Donnerstag, 10. November 2011

Der Verdingbub

Diese Kritik erschien zuerst in gedruckter Form in der Wochenzeitung Region.

Der Berner Markus Imboden liefert nach zehn Jahren wieder einmal einen Kinospielfilm ab. Mit dem Thema der Verdingkinder greift er darin ein unrühmliches Stück jüngerer Schweizer Historie auf. Das Resultat ist Der Verdingbub, ein ansprechender, aber sehr unsteter Film.

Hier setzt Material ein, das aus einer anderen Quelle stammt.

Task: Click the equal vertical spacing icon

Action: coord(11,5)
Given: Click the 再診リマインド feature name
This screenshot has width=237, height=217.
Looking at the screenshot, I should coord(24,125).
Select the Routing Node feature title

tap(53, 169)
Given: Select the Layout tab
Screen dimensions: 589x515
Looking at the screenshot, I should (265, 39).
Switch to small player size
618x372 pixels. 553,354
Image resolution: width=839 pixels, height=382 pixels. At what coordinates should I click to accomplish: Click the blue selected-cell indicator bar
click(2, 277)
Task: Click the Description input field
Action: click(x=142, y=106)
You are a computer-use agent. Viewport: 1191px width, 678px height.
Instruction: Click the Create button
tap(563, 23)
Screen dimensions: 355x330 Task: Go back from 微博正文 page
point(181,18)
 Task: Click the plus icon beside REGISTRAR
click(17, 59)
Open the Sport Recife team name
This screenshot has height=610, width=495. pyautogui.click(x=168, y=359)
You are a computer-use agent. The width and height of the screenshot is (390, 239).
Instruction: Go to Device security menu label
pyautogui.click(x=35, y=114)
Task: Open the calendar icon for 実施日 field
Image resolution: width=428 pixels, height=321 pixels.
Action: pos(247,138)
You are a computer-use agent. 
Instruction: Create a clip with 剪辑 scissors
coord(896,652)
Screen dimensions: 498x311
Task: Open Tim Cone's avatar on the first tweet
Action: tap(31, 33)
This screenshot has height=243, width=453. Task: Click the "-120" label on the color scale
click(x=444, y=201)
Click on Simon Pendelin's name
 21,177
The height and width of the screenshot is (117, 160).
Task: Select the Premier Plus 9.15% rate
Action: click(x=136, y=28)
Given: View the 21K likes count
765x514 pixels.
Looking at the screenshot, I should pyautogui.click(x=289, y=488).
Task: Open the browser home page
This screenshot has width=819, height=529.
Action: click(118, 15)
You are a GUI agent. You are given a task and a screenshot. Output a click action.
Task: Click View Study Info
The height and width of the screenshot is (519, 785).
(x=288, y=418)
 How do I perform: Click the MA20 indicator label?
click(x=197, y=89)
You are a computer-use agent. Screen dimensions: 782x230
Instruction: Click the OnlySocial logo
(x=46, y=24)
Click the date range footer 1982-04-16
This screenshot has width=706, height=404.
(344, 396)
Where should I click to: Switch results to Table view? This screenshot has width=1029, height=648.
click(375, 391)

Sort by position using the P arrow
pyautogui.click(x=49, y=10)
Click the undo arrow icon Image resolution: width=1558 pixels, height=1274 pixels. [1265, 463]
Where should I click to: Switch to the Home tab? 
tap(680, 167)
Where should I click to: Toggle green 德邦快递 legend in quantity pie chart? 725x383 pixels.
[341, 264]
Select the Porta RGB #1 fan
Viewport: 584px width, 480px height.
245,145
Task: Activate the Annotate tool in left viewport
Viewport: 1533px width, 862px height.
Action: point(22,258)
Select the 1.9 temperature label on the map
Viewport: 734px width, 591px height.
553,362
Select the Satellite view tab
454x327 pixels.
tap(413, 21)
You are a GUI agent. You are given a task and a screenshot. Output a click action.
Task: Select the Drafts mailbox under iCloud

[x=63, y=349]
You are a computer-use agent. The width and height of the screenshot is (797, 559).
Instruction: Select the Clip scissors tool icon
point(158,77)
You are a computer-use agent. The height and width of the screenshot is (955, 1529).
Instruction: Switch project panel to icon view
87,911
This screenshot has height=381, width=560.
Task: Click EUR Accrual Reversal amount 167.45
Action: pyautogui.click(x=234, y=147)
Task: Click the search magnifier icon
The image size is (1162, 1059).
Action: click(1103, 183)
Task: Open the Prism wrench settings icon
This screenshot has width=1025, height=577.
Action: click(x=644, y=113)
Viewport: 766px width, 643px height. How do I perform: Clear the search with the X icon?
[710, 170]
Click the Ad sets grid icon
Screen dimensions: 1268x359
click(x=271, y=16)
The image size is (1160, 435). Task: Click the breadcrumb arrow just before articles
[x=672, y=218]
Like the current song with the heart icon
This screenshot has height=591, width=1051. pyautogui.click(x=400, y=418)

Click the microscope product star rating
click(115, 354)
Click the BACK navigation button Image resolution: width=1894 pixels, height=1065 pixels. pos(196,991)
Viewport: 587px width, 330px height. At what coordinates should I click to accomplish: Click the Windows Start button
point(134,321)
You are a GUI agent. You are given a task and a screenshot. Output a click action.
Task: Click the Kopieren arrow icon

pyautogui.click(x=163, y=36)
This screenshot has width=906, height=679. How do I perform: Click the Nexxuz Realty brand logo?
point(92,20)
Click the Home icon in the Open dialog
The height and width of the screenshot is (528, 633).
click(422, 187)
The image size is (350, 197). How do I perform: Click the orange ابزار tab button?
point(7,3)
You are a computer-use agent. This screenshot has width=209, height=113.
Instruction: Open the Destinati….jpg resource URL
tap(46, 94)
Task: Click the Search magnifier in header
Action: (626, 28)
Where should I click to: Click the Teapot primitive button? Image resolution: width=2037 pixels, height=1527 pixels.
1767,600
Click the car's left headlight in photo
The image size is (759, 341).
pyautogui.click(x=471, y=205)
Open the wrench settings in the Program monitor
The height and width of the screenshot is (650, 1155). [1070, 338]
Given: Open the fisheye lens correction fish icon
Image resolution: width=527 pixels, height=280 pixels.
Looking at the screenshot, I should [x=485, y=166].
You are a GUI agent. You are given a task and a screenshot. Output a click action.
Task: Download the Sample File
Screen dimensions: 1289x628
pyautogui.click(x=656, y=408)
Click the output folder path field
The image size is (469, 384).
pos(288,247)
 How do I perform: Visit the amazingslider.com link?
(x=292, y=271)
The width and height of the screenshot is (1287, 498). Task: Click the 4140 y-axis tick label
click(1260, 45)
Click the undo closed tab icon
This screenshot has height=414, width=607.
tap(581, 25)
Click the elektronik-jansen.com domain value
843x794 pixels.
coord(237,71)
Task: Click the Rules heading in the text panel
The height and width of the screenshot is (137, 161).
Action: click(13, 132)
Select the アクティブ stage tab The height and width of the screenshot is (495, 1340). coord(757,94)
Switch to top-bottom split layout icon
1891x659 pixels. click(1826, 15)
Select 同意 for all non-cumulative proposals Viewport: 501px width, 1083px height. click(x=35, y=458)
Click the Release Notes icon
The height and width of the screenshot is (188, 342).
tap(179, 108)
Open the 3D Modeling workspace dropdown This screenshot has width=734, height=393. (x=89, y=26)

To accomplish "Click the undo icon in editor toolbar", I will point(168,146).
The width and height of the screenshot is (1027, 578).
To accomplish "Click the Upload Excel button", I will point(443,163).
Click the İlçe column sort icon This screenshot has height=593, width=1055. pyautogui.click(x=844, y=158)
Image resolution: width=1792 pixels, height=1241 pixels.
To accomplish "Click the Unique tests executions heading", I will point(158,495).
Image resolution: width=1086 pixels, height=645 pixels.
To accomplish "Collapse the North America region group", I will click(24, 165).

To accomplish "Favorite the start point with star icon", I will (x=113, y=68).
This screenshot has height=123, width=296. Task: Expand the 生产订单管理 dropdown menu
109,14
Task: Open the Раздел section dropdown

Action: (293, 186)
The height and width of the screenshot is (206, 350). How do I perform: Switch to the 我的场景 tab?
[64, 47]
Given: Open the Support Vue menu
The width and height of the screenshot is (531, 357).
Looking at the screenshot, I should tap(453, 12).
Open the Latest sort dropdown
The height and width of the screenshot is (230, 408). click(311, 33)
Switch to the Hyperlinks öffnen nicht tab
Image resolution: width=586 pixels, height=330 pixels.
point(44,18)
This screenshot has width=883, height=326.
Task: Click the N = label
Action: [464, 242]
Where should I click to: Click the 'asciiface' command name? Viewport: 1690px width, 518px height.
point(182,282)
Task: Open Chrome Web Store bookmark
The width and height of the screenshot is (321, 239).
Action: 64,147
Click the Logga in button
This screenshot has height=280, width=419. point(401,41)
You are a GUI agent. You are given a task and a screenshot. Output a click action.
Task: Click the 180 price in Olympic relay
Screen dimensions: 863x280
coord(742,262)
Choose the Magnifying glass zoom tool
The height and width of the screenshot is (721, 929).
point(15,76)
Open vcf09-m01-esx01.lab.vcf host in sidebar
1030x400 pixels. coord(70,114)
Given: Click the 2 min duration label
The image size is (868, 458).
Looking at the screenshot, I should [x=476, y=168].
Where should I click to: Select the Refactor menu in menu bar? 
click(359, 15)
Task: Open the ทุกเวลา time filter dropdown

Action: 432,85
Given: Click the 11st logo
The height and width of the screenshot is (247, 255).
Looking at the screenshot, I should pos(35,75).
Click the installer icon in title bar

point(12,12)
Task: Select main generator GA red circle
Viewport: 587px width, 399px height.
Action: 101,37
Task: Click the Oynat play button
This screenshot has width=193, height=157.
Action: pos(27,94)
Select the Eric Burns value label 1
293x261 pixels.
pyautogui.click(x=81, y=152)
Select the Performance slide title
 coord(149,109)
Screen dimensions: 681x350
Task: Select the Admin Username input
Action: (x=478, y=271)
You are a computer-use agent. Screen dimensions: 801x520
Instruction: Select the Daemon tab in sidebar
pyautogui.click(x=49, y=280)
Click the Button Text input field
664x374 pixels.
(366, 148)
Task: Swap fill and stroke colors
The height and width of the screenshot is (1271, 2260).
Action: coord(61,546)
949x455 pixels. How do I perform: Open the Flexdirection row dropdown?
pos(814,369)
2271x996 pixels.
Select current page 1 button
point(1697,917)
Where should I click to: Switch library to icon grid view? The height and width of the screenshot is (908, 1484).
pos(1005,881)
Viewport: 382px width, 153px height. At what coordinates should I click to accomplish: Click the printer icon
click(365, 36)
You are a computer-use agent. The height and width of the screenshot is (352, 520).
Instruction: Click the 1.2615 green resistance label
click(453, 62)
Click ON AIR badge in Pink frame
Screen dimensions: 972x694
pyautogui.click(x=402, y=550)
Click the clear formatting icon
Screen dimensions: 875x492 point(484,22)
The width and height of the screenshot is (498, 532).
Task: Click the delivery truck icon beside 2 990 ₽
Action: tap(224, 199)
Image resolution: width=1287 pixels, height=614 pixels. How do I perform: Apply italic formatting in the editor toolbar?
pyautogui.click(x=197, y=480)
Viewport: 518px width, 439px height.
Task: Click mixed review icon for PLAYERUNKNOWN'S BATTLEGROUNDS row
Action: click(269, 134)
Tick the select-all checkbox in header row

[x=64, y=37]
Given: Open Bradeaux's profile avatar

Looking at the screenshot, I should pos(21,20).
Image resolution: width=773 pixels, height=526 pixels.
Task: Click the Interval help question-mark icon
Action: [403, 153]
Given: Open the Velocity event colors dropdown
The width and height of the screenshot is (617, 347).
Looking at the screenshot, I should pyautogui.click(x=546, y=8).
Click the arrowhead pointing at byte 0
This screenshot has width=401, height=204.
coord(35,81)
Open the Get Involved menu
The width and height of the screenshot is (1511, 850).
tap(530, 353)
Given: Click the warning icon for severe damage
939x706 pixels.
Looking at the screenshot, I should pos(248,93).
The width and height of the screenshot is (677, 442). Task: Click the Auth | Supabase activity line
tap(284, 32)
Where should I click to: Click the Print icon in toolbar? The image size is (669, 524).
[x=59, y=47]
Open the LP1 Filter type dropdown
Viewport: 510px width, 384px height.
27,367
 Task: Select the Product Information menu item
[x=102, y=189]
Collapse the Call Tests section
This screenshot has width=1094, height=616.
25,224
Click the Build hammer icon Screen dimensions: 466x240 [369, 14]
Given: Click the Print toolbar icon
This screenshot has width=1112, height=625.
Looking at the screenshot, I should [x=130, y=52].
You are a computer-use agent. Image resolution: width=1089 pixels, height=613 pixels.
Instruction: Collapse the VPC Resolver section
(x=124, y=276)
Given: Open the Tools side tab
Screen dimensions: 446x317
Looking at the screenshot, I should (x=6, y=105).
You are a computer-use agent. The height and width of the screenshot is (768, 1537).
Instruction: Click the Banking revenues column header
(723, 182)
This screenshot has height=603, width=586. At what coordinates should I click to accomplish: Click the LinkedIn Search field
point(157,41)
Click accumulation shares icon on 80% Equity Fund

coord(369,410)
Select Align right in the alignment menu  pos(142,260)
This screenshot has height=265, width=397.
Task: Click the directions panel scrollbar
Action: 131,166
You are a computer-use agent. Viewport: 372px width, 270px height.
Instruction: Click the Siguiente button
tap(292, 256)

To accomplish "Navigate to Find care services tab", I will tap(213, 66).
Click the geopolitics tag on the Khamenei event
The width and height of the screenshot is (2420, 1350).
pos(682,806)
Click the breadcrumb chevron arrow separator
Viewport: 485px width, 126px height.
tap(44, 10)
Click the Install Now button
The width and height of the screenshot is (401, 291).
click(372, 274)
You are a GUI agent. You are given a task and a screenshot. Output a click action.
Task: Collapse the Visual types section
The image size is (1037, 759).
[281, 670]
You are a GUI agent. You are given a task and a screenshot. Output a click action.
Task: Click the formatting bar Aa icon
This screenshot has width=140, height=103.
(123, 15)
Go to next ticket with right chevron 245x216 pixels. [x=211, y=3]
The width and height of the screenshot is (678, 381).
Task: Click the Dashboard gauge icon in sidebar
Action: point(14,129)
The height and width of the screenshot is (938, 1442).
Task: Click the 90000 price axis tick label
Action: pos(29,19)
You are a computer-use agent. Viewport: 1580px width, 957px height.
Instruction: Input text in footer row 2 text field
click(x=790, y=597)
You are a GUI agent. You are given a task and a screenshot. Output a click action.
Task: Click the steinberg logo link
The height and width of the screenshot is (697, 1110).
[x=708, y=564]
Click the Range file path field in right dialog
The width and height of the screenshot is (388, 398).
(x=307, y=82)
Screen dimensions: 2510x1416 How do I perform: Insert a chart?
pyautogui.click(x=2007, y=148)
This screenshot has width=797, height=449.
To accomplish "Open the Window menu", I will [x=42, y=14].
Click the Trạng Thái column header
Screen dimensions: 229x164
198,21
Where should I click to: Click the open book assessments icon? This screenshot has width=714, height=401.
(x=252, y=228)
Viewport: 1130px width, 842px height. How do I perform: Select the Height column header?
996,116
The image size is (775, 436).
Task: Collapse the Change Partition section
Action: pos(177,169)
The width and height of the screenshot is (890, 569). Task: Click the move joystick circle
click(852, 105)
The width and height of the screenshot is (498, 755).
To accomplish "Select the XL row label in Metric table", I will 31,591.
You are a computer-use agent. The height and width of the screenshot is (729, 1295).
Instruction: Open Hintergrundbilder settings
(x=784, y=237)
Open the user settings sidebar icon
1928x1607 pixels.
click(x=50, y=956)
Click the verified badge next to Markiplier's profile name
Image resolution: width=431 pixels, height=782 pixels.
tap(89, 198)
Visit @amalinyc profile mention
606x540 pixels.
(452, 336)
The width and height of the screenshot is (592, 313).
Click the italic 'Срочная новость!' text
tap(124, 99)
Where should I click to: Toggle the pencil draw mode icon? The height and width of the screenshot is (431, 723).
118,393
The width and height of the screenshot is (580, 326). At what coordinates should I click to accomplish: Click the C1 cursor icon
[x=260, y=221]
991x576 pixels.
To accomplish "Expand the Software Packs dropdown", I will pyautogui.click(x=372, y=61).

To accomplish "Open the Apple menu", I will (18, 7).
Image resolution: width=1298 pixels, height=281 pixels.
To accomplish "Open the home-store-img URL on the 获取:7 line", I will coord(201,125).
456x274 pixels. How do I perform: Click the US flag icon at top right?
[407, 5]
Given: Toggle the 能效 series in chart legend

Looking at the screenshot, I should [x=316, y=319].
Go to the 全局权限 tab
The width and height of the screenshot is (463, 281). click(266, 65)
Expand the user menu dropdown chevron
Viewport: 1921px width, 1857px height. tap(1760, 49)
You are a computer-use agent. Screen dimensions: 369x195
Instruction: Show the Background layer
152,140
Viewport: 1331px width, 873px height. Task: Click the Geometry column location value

Der 15-jährige Waisenjunge Max (Max Hubacher) wird irgendwann während der ersten Hälfte des 20. Jahrhunderts auf einen Hof im Kanton Bern geschickt, wo er bei der Familie Bösiger unterkommt. Diese erwartet von ihm aber vorab Feldarbeit. Die Liebe, die er sich von seinem neuen Heim erhoffte, bekommt er nicht. Im Gegenteil, "Vater" (Stefan Kurt), "Mutter" (Katja Riemann) und deren Sohn Jakob (Maximilian Simonischek) halten sich mit bösartigen Sticheleien nicht zurück. Max' Leben ändert sich aber schlagartig, als Berteli (Lisa Brand), mit der er sich nach und nach anfreundet, auch auf dem Hof abgeliefert wird. Die einzigen Fluchtmöglichkeiten aus dem harten Alltag sind für die beiden die Schule und Max' Handorgelspiel.

Dass Markus Imboden ein grosser Bewunderer des klassischen Schweizer Kinos und der grossen Literaten des Landes ist, ist in jeder Einstellung seines neuen Films spürbar. Kurt Gloors Drama Der Erfinder scheint Bildsprache und -komposition sowie die Darstellung des helvetischen Landlebens an der Schwelle zur Moderne inspiriert zu haben, während die beklemmende Atmosphäre auf Leopold Lindtbergs Friedrich-Glauser-Verfilmung Matto regiert zurückgreift. Die korrupte Dorfgemeinschaft scheint einer Erzählung aus Gottfried Kellers Seldwyla-Zyklus entsprungen zu sein – wenn auch nicht ganz so ironisch –, und die Thematik selber basiert sicherlich nicht nur auf den Erlebnisberichten echter Verdingkinder, sondern auch, mindestens teilweise, auf Jeremias Gotthelfs Bauernspiegel und dem darauf basierenden Radiohörspiel aus den 1950er Jahren. 

Heilende Musik: Verdingbub Max (Max Hubacher) lenkt sich mit seinem Handorgelspiel vom harten Arbeitsalltag ab.
Dieses Traditionsbewusstsein ist Imboden hoch anzurechnen, vor allem weil sich in Der Verdingbub immer wieder neue film- und literaturhistorische Kleinigkeiten entdecken lassen. Dennoch wirkt die Angelegenheit stellenweise fast ein wenig so, als ob dem Regisseur – und auch dem Drehbuchautor Plinio Bachmann – ob der vielen Einflüsse der Fokus etwas abhanden kam. Die erste Hälfte des Films irrt erschreckend ziellos herum und bietet ausser einigen höchst atmosphärischen Bildern einer alten Schweiz wenig Nennenswertes. In der zweiten Stunde erhält der Film dann glücklicherweise eine Struktur und seine – durchwegs sehr sorgfältig entwickelten, wenn auch etwas künstlichen – Charaktere ein konkretes Ziel, was der Spannung des Ganzen sehr zuträglich ist. Wie der Verlauf der Geschichte sind auch die Schauspielleistungen etwas unausgeglichen. Positiv stechen besonders Maximilian Simonischek, Andreas Matti (Fascht e Familie) und Stefan Kurt, der das Phlegma eines Josef Bierbichler (Das weisse Band) imitiert, hervor; eher unvorteilhaft fällt vor allem Lisa Brand auf, der einige zusätzliche Stunden Schauspielunterricht nicht geschadet hätten. Erwähnenswert ist auch der leider allzu kurze Gastauftritt von Hanspeter Müller-Drossaart.

Der Verdingbub mag kein Meisterwerk des Schweizer Kinos sein, doch dank einer starken zweiten Hälfte und einiger inspirierter Hommagen lässt sich der Film in guter Erinnerung behalten.